■ Your goal ■
Please pick out every line in the data below that contains the string "vertical", matching case exactly, and copy each of those lines.

---------------

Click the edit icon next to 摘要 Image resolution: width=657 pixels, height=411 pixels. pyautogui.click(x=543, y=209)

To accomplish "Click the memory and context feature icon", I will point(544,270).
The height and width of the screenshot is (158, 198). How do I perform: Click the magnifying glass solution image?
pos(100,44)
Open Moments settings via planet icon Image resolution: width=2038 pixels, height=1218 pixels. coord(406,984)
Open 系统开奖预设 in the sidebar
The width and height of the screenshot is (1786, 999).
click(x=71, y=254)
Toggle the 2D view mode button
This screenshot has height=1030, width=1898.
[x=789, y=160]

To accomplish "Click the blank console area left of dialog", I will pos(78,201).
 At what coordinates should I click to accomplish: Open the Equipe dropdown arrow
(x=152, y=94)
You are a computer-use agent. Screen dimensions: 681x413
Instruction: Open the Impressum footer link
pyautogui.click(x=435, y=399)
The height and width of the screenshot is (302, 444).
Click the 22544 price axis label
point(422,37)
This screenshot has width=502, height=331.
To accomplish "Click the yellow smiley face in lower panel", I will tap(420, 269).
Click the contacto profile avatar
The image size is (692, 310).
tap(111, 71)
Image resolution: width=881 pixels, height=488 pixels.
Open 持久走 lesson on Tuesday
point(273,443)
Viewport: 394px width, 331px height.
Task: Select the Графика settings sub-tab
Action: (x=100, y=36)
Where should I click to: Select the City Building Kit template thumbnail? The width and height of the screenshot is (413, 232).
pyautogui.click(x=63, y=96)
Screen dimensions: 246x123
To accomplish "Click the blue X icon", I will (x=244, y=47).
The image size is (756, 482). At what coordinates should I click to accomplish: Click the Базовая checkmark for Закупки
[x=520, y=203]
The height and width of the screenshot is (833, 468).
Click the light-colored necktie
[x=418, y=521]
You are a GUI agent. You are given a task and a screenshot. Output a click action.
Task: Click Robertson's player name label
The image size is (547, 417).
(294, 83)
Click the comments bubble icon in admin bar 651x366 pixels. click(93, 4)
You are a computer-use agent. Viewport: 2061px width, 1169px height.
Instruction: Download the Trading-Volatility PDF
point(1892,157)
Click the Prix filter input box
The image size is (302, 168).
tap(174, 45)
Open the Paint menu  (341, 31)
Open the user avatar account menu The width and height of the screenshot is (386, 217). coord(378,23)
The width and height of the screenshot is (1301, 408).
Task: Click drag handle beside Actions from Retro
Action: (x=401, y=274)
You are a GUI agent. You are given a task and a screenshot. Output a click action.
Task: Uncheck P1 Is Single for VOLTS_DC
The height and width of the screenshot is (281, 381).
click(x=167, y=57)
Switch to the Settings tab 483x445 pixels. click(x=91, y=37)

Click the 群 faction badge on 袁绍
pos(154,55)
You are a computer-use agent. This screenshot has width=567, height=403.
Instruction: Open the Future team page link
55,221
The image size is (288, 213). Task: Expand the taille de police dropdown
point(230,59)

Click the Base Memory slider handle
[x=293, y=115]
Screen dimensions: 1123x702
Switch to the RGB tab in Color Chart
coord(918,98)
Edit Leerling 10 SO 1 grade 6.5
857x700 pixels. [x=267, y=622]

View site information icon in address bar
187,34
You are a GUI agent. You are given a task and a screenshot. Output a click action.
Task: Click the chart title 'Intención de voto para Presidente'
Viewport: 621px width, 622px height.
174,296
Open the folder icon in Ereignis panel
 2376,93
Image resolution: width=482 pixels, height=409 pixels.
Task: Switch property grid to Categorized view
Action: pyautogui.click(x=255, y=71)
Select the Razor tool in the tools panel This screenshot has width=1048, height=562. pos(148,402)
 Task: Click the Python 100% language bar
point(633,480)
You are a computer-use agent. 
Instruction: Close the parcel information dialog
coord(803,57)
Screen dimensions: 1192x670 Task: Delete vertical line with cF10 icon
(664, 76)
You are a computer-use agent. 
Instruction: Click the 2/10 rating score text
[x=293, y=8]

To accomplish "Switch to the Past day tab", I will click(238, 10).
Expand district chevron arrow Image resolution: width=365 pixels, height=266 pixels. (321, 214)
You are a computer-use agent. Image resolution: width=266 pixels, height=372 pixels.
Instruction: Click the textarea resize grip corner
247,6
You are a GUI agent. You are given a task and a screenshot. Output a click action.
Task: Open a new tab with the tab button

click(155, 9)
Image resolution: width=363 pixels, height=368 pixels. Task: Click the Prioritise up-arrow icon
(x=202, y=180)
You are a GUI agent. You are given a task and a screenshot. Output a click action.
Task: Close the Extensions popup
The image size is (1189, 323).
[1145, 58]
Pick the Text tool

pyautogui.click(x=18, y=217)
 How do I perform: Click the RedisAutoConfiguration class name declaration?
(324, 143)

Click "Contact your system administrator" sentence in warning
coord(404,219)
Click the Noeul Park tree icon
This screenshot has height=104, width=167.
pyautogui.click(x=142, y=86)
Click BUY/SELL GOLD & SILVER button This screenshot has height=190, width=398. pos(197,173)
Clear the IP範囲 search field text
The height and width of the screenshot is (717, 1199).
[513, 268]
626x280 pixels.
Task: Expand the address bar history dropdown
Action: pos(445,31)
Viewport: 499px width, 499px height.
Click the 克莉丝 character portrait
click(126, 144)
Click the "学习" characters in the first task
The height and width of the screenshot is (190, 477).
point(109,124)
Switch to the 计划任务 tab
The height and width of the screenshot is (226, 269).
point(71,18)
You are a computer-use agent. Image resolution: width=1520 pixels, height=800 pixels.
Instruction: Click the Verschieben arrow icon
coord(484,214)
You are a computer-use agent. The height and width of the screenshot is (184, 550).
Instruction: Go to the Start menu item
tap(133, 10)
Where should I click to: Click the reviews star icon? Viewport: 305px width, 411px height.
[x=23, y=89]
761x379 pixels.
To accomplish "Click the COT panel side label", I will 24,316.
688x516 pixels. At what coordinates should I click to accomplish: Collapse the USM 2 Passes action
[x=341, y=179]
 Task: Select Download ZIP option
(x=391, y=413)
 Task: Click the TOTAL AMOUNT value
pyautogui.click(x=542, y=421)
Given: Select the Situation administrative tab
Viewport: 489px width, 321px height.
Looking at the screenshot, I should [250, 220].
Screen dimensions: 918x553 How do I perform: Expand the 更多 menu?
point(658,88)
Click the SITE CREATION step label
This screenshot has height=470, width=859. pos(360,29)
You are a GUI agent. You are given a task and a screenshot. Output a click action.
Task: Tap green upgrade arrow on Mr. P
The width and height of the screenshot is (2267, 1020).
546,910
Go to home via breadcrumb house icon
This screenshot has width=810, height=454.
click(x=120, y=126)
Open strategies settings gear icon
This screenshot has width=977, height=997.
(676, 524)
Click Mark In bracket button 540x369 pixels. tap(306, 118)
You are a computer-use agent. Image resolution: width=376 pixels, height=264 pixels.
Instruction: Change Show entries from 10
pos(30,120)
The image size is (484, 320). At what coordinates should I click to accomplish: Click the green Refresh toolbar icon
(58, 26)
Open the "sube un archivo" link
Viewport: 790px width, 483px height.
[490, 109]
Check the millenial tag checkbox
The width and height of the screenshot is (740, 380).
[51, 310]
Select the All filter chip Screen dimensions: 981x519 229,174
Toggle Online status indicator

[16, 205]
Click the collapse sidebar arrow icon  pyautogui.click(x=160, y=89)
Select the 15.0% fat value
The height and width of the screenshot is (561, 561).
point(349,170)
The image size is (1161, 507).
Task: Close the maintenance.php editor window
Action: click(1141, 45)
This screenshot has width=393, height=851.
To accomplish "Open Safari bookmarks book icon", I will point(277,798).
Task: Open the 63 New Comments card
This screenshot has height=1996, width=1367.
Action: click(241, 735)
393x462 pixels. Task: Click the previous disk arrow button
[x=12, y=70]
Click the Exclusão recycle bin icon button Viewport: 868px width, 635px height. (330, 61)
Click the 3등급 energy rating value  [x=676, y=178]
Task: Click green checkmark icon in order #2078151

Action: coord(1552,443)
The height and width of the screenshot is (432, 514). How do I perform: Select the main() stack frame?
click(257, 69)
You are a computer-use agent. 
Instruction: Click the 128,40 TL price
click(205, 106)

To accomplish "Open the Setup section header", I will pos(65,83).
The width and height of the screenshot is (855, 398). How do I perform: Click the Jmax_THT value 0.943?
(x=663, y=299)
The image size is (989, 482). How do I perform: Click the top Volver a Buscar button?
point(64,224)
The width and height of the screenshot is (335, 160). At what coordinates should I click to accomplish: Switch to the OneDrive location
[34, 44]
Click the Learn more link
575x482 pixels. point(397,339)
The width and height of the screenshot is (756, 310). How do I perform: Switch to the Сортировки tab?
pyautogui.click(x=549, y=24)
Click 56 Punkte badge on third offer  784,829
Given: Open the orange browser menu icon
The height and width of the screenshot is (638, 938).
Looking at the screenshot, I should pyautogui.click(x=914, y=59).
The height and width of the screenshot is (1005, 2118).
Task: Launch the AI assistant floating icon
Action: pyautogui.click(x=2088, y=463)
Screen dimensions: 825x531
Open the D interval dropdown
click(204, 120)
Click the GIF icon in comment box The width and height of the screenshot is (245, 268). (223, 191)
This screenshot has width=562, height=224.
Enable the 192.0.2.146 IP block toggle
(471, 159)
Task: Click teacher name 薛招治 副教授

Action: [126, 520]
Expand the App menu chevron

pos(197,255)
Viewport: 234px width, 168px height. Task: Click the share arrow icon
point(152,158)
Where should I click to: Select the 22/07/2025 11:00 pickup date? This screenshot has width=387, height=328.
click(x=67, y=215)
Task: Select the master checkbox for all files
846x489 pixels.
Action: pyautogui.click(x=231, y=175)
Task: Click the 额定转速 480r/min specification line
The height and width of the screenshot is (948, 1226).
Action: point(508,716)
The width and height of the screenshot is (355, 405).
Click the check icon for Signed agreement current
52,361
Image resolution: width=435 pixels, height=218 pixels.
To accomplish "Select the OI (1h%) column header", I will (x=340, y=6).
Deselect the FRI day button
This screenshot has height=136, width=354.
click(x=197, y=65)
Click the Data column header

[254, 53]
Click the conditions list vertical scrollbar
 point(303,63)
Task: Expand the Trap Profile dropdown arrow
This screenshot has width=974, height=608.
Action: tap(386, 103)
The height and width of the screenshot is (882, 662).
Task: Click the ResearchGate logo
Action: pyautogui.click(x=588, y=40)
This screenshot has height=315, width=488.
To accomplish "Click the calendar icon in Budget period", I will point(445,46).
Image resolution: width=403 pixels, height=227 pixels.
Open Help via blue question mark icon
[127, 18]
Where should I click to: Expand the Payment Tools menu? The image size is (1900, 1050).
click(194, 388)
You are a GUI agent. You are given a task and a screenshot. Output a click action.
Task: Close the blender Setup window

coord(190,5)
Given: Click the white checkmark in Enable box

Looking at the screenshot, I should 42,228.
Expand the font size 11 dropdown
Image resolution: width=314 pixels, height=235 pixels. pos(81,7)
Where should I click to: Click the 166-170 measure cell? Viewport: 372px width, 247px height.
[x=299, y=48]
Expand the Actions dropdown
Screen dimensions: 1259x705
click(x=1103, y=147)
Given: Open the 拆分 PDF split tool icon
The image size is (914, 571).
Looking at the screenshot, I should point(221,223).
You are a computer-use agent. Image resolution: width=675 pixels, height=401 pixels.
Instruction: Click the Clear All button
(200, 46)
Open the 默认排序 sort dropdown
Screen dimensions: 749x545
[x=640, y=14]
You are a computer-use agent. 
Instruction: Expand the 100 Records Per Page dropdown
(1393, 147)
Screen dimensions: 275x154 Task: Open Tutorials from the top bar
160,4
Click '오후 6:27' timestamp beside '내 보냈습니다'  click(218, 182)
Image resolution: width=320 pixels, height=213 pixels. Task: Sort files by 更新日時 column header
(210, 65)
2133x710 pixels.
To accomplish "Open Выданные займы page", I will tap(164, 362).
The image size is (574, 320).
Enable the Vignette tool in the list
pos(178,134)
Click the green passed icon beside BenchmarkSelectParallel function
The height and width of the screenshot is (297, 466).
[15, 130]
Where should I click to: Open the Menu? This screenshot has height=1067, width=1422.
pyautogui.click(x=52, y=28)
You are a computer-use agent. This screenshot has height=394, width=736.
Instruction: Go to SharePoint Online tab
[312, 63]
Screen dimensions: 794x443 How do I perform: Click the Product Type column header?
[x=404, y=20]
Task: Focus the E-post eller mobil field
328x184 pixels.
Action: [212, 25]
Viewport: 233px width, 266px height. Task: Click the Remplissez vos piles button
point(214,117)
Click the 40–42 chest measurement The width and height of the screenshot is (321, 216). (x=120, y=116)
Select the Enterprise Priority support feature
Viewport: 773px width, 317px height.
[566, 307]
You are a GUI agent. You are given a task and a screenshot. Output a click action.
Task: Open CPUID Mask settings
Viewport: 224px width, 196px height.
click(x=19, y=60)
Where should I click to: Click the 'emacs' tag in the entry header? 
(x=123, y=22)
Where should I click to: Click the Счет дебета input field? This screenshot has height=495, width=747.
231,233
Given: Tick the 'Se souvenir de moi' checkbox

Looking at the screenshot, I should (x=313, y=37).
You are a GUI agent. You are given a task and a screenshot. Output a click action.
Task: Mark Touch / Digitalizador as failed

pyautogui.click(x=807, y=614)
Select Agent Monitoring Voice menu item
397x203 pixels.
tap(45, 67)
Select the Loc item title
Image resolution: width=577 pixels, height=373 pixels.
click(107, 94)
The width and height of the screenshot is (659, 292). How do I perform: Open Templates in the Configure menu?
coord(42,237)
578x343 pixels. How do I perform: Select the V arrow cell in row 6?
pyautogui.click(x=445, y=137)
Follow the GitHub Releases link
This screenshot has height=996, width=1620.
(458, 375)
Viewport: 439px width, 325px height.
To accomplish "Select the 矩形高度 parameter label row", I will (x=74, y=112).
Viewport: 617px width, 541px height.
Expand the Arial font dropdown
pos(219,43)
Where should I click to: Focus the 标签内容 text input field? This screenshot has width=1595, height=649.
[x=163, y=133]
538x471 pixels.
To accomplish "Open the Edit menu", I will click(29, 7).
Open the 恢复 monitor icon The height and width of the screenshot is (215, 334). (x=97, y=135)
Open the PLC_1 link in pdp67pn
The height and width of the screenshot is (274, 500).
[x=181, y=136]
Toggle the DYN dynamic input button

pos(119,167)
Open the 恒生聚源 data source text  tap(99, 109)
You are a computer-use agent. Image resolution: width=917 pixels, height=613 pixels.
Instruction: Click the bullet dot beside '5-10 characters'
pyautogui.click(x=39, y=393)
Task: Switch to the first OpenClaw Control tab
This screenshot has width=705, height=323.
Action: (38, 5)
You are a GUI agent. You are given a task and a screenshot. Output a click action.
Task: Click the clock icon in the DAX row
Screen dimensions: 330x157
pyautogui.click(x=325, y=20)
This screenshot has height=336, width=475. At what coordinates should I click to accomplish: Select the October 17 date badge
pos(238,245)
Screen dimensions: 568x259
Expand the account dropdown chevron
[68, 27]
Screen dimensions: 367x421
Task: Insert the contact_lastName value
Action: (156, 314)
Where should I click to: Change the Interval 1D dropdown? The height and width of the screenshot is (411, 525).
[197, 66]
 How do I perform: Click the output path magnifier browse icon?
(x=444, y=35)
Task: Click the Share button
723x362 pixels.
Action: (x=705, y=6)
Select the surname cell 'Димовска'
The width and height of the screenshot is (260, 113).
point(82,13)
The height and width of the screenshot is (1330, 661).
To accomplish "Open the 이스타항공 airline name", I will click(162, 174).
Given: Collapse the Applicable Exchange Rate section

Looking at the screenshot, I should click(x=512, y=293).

---------------

■ Worked answer ■
Screen dimensions: 1192x670 Task: Delete vertical line with cF10 icon
Click the conditions list vertical scrollbar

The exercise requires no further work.